EXERCISE:
What you give back should match the records word for word.

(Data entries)
_ _ _

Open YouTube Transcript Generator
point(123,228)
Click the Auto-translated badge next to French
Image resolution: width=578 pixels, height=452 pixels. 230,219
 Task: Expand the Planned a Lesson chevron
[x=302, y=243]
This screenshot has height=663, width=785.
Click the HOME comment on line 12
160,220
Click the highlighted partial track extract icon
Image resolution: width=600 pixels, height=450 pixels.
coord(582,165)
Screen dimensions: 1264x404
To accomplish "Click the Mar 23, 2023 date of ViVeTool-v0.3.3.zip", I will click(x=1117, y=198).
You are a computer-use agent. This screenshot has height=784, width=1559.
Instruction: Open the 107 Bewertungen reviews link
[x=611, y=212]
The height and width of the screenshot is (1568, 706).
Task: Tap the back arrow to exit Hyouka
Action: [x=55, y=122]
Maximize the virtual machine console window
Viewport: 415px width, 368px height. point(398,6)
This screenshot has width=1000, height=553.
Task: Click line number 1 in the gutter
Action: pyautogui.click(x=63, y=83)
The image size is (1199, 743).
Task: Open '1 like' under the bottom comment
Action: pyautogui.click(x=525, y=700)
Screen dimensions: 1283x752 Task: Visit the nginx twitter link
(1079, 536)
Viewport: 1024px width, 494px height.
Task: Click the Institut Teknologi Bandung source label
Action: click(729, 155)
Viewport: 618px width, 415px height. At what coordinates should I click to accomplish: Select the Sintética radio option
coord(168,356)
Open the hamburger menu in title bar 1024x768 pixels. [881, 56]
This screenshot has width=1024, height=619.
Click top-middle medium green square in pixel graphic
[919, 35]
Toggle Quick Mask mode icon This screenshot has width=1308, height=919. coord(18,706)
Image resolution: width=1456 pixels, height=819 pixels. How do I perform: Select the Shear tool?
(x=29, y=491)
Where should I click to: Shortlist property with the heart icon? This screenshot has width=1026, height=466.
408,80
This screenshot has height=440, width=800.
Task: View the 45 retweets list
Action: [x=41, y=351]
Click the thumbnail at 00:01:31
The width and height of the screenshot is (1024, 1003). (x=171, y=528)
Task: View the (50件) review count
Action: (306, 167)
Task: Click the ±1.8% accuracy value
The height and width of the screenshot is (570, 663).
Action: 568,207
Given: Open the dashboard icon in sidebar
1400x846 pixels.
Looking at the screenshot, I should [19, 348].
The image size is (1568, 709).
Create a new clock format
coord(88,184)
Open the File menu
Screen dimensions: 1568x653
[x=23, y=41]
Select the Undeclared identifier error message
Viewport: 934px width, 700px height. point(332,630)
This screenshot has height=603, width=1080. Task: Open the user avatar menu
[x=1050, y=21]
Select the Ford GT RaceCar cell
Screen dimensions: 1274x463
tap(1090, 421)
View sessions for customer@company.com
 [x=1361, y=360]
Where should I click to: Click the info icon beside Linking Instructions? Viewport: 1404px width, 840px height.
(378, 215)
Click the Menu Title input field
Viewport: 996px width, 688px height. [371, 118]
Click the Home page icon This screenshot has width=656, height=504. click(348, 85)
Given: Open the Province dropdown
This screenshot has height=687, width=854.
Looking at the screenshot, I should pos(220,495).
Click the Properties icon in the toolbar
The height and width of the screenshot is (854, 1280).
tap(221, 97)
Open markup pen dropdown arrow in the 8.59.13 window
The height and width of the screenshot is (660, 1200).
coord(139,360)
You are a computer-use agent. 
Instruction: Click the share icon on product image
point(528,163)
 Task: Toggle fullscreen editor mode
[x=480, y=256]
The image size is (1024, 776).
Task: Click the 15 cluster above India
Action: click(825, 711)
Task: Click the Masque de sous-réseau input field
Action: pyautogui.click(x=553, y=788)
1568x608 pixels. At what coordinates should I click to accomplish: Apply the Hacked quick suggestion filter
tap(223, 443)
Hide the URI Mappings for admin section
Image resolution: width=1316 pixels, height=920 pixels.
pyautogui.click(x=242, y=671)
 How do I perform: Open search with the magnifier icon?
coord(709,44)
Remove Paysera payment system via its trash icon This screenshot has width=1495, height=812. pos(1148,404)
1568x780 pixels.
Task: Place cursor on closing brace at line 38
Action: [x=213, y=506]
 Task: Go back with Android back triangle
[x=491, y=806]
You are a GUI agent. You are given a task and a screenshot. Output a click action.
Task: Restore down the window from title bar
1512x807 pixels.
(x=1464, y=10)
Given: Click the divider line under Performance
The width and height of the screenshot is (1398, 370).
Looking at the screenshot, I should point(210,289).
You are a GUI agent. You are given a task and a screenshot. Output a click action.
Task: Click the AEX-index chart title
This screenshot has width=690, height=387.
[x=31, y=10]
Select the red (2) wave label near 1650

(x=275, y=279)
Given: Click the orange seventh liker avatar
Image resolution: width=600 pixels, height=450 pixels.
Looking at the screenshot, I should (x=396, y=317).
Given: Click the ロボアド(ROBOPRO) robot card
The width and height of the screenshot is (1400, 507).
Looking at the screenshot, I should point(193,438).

_ _ _

OUTPUT FOR THIS EXERCISE:
Open YouTube Transcript Generator
point(123,228)
Click the Auto-translated badge next to French
Image resolution: width=578 pixels, height=452 pixels. 230,219
 Task: Expand the Planned a Lesson chevron
[x=302, y=243]
This screenshot has height=663, width=785.
Click the HOME comment on line 12
160,220
Click the highlighted partial track extract icon
Image resolution: width=600 pixels, height=450 pixels.
coord(582,165)
Screen dimensions: 1264x404
To accomplish "Click the Mar 23, 2023 date of ViVeTool-v0.3.3.zip", I will click(x=1117, y=198).
You are a computer-use agent. This screenshot has height=784, width=1559.
Instruction: Open the 107 Bewertungen reviews link
[x=611, y=212]
The height and width of the screenshot is (1568, 706).
Task: Tap the back arrow to exit Hyouka
Action: [x=55, y=122]
Maximize the virtual machine console window
Viewport: 415px width, 368px height. point(398,6)
This screenshot has width=1000, height=553.
Task: Click line number 1 in the gutter
Action: pyautogui.click(x=63, y=83)
The image size is (1199, 743).
Task: Open '1 like' under the bottom comment
Action: pyautogui.click(x=525, y=700)
Screen dimensions: 1283x752 Task: Visit the nginx twitter link
(1079, 536)
Viewport: 1024px width, 494px height.
Task: Click the Institut Teknologi Bandung source label
Action: click(729, 155)
Viewport: 618px width, 415px height. At what coordinates should I click to accomplish: Select the Sintética radio option
coord(168,356)
Open the hamburger menu in title bar 1024x768 pixels. [881, 56]
This screenshot has width=1024, height=619.
Click top-middle medium green square in pixel graphic
[919, 35]
Toggle Quick Mask mode icon This screenshot has width=1308, height=919. coord(18,706)
Image resolution: width=1456 pixels, height=819 pixels. How do I perform: Select the Shear tool?
(x=29, y=491)
Where should I click to: Shortlist property with the heart icon? This screenshot has width=1026, height=466.
408,80
This screenshot has height=440, width=800.
Task: View the 45 retweets list
Action: [x=41, y=351]
Click the thumbnail at 00:01:31
The width and height of the screenshot is (1024, 1003). (x=171, y=528)
Task: View the (50件) review count
Action: (306, 167)
Task: Click the ±1.8% accuracy value
The height and width of the screenshot is (570, 663).
Action: 568,207
Given: Open the dashboard icon in sidebar
1400x846 pixels.
Looking at the screenshot, I should [19, 348].
The image size is (1568, 709).
Create a new clock format
coord(88,184)
Open the File menu
Screen dimensions: 1568x653
[x=23, y=41]
Select the Undeclared identifier error message
Viewport: 934px width, 700px height. point(332,630)
This screenshot has height=603, width=1080. Task: Open the user avatar menu
[x=1050, y=21]
Select the Ford GT RaceCar cell
Screen dimensions: 1274x463
tap(1090, 421)
View sessions for customer@company.com
 [x=1361, y=360]
Where should I click to: Click the info icon beside Linking Instructions? Viewport: 1404px width, 840px height.
(378, 215)
Click the Menu Title input field
Viewport: 996px width, 688px height. [371, 118]
Click the Home page icon This screenshot has width=656, height=504. click(348, 85)
Given: Open the Province dropdown
This screenshot has height=687, width=854.
Looking at the screenshot, I should pos(220,495).
Click the Properties icon in the toolbar
The height and width of the screenshot is (854, 1280).
tap(221, 97)
Open markup pen dropdown arrow in the 8.59.13 window
The height and width of the screenshot is (660, 1200).
coord(139,360)
You are a computer-use agent. 
Instruction: Click the share icon on product image
point(528,163)
 Task: Toggle fullscreen editor mode
[x=480, y=256]
The image size is (1024, 776).
Task: Click the 15 cluster above India
Action: click(825, 711)
Task: Click the Masque de sous-réseau input field
Action: pyautogui.click(x=553, y=788)
1568x608 pixels. At what coordinates should I click to accomplish: Apply the Hacked quick suggestion filter
tap(223, 443)
Hide the URI Mappings for admin section
Image resolution: width=1316 pixels, height=920 pixels.
pyautogui.click(x=242, y=671)
 How do I perform: Open search with the magnifier icon?
coord(709,44)
Remove Paysera payment system via its trash icon This screenshot has width=1495, height=812. pos(1148,404)
1568x780 pixels.
Task: Place cursor on closing brace at line 38
Action: [x=213, y=506]
 Task: Go back with Android back triangle
[x=491, y=806]
You are a GUI agent. You are given a task and a screenshot. Output a click action.
Task: Restore down the window from title bar
1512x807 pixels.
(x=1464, y=10)
Given: Click the divider line under Performance
The width and height of the screenshot is (1398, 370).
Looking at the screenshot, I should point(210,289).
You are a GUI agent. You are given a task and a screenshot. Output a click action.
Task: Click the AEX-index chart title
This screenshot has width=690, height=387.
[x=31, y=10]
Select the red (2) wave label near 1650

(x=275, y=279)
Given: Click the orange seventh liker avatar
Image resolution: width=600 pixels, height=450 pixels.
Looking at the screenshot, I should (x=396, y=317).
Given: Click the ロボアド(ROBOPRO) robot card
The width and height of the screenshot is (1400, 507).
Looking at the screenshot, I should point(193,438).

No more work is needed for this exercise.